(Dataset excerpt)
-- START --

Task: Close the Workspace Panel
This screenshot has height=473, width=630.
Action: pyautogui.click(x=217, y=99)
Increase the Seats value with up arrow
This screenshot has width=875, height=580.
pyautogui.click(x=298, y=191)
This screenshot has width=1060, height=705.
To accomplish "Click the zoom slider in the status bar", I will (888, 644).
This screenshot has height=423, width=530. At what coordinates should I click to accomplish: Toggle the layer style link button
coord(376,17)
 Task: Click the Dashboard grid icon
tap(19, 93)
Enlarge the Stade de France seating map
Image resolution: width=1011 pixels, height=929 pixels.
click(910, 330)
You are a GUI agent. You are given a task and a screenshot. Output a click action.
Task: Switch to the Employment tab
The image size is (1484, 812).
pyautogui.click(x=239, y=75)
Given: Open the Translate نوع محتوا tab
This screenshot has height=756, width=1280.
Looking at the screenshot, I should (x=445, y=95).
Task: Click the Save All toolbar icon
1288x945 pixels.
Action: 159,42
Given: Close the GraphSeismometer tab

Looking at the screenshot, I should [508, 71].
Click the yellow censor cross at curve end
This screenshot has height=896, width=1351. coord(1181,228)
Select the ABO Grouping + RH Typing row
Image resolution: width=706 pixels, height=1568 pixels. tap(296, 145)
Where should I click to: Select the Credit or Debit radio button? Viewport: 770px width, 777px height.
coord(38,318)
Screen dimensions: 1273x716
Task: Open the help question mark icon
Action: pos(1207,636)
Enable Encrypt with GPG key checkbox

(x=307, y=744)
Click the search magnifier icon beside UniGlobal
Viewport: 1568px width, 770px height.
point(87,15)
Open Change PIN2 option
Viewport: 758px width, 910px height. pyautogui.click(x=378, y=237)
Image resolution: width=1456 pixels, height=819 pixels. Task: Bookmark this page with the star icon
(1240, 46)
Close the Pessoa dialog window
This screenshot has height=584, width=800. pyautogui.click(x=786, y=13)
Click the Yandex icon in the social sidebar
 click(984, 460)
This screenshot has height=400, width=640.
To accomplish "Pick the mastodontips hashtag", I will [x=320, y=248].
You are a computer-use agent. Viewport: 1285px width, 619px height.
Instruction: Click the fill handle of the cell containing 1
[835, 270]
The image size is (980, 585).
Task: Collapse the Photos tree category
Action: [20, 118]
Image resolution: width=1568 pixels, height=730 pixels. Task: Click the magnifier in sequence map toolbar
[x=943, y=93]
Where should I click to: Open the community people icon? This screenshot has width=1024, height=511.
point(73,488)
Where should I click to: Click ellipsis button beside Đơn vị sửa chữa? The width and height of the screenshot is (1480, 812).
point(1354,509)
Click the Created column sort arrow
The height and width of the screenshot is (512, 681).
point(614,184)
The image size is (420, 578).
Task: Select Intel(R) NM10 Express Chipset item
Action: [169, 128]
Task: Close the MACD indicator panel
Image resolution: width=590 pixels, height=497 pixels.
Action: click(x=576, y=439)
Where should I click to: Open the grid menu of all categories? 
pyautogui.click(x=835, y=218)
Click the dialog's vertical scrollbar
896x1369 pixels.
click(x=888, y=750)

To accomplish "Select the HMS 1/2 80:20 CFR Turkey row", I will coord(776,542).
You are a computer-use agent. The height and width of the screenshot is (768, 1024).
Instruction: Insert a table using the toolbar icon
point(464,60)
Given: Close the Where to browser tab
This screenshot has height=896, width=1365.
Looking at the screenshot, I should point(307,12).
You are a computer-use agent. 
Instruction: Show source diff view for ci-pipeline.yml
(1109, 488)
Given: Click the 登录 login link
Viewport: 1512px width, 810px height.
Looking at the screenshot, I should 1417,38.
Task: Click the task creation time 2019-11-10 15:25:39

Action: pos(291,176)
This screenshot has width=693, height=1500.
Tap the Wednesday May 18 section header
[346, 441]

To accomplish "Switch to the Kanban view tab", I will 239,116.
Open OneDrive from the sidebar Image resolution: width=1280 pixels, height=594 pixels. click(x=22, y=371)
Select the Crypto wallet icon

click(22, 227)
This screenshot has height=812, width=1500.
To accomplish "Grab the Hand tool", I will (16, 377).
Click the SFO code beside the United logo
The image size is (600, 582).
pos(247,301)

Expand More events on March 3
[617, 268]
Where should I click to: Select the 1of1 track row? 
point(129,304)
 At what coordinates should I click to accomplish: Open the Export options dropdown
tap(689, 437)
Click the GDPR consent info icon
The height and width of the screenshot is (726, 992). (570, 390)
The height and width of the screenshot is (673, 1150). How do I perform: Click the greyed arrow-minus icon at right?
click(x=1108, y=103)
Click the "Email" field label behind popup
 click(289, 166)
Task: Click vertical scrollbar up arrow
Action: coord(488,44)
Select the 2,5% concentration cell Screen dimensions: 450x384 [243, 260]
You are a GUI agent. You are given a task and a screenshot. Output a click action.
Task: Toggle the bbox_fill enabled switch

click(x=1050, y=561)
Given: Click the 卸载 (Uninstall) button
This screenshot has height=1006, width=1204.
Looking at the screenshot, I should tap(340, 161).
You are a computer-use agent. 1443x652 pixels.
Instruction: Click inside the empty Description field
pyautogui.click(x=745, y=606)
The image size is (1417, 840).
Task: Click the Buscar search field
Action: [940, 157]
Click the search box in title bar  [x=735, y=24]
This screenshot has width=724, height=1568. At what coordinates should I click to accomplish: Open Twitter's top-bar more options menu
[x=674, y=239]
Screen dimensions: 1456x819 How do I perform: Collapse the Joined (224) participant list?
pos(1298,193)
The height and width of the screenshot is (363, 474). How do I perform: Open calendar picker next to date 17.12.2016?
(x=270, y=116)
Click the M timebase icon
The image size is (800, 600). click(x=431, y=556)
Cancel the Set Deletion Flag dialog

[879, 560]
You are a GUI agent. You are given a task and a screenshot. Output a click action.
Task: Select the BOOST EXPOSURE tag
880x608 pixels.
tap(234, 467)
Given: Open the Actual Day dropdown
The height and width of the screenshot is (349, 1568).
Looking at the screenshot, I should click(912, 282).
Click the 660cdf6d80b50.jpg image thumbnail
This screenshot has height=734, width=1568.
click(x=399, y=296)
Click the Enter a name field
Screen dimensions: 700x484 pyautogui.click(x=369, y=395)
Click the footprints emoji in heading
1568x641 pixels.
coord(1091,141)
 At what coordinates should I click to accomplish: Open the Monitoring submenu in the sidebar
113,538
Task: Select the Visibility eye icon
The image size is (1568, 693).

-- END --

▶ _Short problem_: Put every line of the material above into a JSON list of strings, one string per line. Leave out the blank lines.

▶ _Solution to this exercise_:
[
  "Task: Close the Workspace Panel",
  "This screenshot has height=473, width=630.",
  "Action: pyautogui.click(x=217, y=99)",
  "Increase the Seats value with up arrow",
  "This screenshot has width=875, height=580.",
  "pyautogui.click(x=298, y=191)",
  "This screenshot has width=1060, height=705.",
  "To accomplish \"Click the zoom slider in the status bar\", I will (888, 644).",
  "This screenshot has height=423, width=530. At what coordinates should I click to accomplish: Toggle the layer style link button",
  "coord(376,17)",
  " Task: Click the Dashboard grid icon",
  "tap(19, 93)",
  "Enlarge the Stade de France seating map",
  "Image resolution: width=1011 pixels, height=929 pixels.",
  "click(910, 330)",
  "You are a GUI agent. You are given a task and a screenshot. Output a click action.",
  "Task: Switch to the Employment tab",
  "The image size is (1484, 812).",
  "pyautogui.click(x=239, y=75)",
  "Given: Open the Translate نوع محتوا tab",
  "This screenshot has height=756, width=1280.",
  "Looking at the screenshot, I should (x=445, y=95).",
  "Task: Click the Save All toolbar icon",
  "1288x945 pixels.",
  "Action: 159,42",
  "Given: Close the GraphSeismometer tab",
  "Looking at the screenshot, I should [508, 71].",
  "Click the yellow censor cross at curve end",
  "This screenshot has height=896, width=1351. coord(1181,228)",
  "Select the ABO Grouping + RH Typing row",
  "Image resolution: width=706 pixels, height=1568 pixels. tap(296, 145)",
  "Where should I click to: Select the Credit or Debit radio button? Viewport: 770px width, 777px height.",
  "coord(38,318)",
  "Screen dimensions: 1273x716",
  "Task: Open the help question mark icon",
  "Action: pos(1207,636)",
  "Enable Encrypt with GPG key checkbox",
  "(x=307, y=744)",
  "Click the search magnifier icon beside UniGlobal",
  "Viewport: 1568px width, 770px height.",
  "point(87,15)",
  "Open Change PIN2 option",
  "Viewport: 758px width, 910px height. pyautogui.click(x=378, y=237)",
  "Image resolution: width=1456 pixels, height=819 pixels. Task: Bookmark this page with the star icon",
  "(1240, 46)",
  "Close the Pessoa dialog window",
  "This screenshot has height=584, width=800. pyautogui.click(x=786, y=13)",
  "Click the Yandex icon in the social sidebar",
  " click(984, 460)",
  "This screenshot has height=400, width=640.",
  "To accomplish \"Pick the mastodontips hashtag\", I will [x=320, y=248].",
  "You are a computer-use agent. Viewport: 1285px width, 619px height.",
  "Instruction: Click the fill handle of the cell containing 1",
  "[835, 270]",
  "The image size is (980, 585).",
  "Task: Collapse the Photos tree category",
  "Action: [20, 118]",
  "Image resolution: width=1568 pixels, height=730 pixels. Task: Click the magnifier in sequence map toolbar",
  "[x=943, y=93]",
  "Where should I click to: Open the community people icon? This screenshot has width=1024, height=511.",
  "point(73,488)",
  "Where should I click to: Click ellipsis button beside Đơn vị sửa chữa? The width and height of the screenshot is (1480, 812).",
  "point(1354,509)",
  "Click the Created column sort arrow",
  "The height and width of the screenshot is (512, 681).",
  "point(614,184)",
  "The image size is (420, 578).",
  "Task: Select Intel(R) NM10 Express Chipset item",
  "Action: [169, 128]",
  "Task: Close the MACD indicator panel",
  "Image resolution: width=590 pixels, height=497 pixels.",
  "Action: click(x=576, y=439)",
  "Where should I click to: Open the grid menu of all categories? ",
  "pyautogui.click(x=835, y=218)",
  "Click the dialog's vertical scrollbar",
  "896x1369 pixels.",
  "click(x=888, y=750)",
  "To accomplish \"Select the HMS 1/2 80:20 CFR Turkey row\", I will coord(776,542).",
  "You are a computer-use agent. The height and width of the screenshot is (768, 1024).",
  "Instruction: Insert a table using the toolbar icon",
  "point(464,60)",
  "Given: Close the Where to browser tab",
  "This screenshot has height=896, width=1365.",
  "Looking at the screenshot, I should point(307,12).",
  "You are a computer-use agent. ",
  "Instruction: Show source diff view for ci-pipeline.yml",
  "(1109, 488)",
  "Given: Click the 登录 login link",
  "Viewport: 1512px width, 810px height.",
  "Looking at the screenshot, I should 1417,38.",
  "Task: Click the task creation time 2019-11-10 15:25:39",
  "Action: pos(291,176)",
  "This screenshot has width=693, height=1500.",
  "Tap the Wednesday May 18 section header",
  "[346, 441]",
  "To accomplish \"Switch to the Kanban view tab\", I will 239,116.",
  "Open OneDrive from the sidebar Image resolution: width=1280 pixels, height=594 pixels. click(x=22, y=371)",
  "Select the Crypto wallet icon",
  "click(22, 227)",
  "This screenshot has height=812, width=1500.",
  "To accomplish \"Grab the Hand tool\", I will (16, 377).",
  "Click the SFO code beside the United logo",
  "The image size is (600, 582).",
  "pos(247,301)",
  "Expand More events on March 3",
  "[617, 268]",
  "Where should I click to: Select the 1of1 track row? ",
  "point(129,304)",
  " At what coordinates should I click to accomplish: Open the Export options dropdown",
  "tap(689, 437)",
  "Click the GDPR consent info icon",
  "The height and width of the screenshot is (726, 992). (570, 390)",
  "The height and width of the screenshot is (673, 1150). How do I perform: Click the greyed arrow-minus icon at right?",
  "click(x=1108, y=103)",
  "Click the \"Email\" field label behind popup",
  " click(289, 166)",
  "Task: Click vertical scrollbar up arrow",
  "Action: coord(488,44)",
  "Select the 2,5% concentration cell Screen dimensions: 450x384 [243, 260]",
  "You are a GUI agent. You are given a task and a screenshot. Output a click action.",
  "Task: Toggle the bbox_fill enabled switch",
  "click(x=1050, y=561)",
  "Given: Click the 卸载 (Uninstall) button",
  "This screenshot has height=1006, width=1204.",
  "Looking at the screenshot, I should tap(340, 161).",
  "You are a computer-use agent. 1443x652 pixels.",
  "Instruction: Click inside the empty Description field",
  "pyautogui.click(x=745, y=606)",
  "The image size is (1417, 840).",
  "Task: Click the Buscar search field",
  "Action: [940, 157]",
  "Click the search box in title bar  [x=735, y=24]",
  "This screenshot has width=724, height=1568. At what coordinates should I click to accomplish: Open Twitter's top-bar more options menu",
  "[x=674, y=239]",
  "Screen dimensions: 1456x819 How do I perform: Collapse the Joined (224) participant list?",
  "pos(1298,193)",
  "The height and width of the screenshot is (363, 474). How do I perform: Open calendar picker next to date 17.12.2016?",
  "(x=270, y=116)",
  "Click the M timebase icon",
  "The image size is (800, 600). click(x=431, y=556)",
  "Cancel the Set Deletion Flag dialog",
  "[879, 560]",
  "You are a GUI agent. You are given a task and a screenshot. Output a click action.",
  "Task: Select the BOOST EXPOSURE tag",
  "880x608 pixels.",
  "tap(234, 467)",
  "Given: Open the Actual Day dropdown",
  "The height and width of the screenshot is (349, 1568).",
  "Looking at the screenshot, I should click(912, 282).",
  "Click the 660cdf6d80b50.jpg image thumbnail",
  "This screenshot has height=734, width=1568.",
  "click(x=399, y=296)",
  "Click the Enter a name field",
  "Screen dimensions: 700x484 pyautogui.click(x=369, y=395)",
  "Click the footprints emoji in heading",
  "1568x641 pixels.",
  "coord(1091,141)",
  " At what coordinates should I click to accomplish: Open the Monitoring submenu in the sidebar",
  "113,538",
  "Task: Select the Visibility eye icon",
  "The image size is (1568, 693)."
]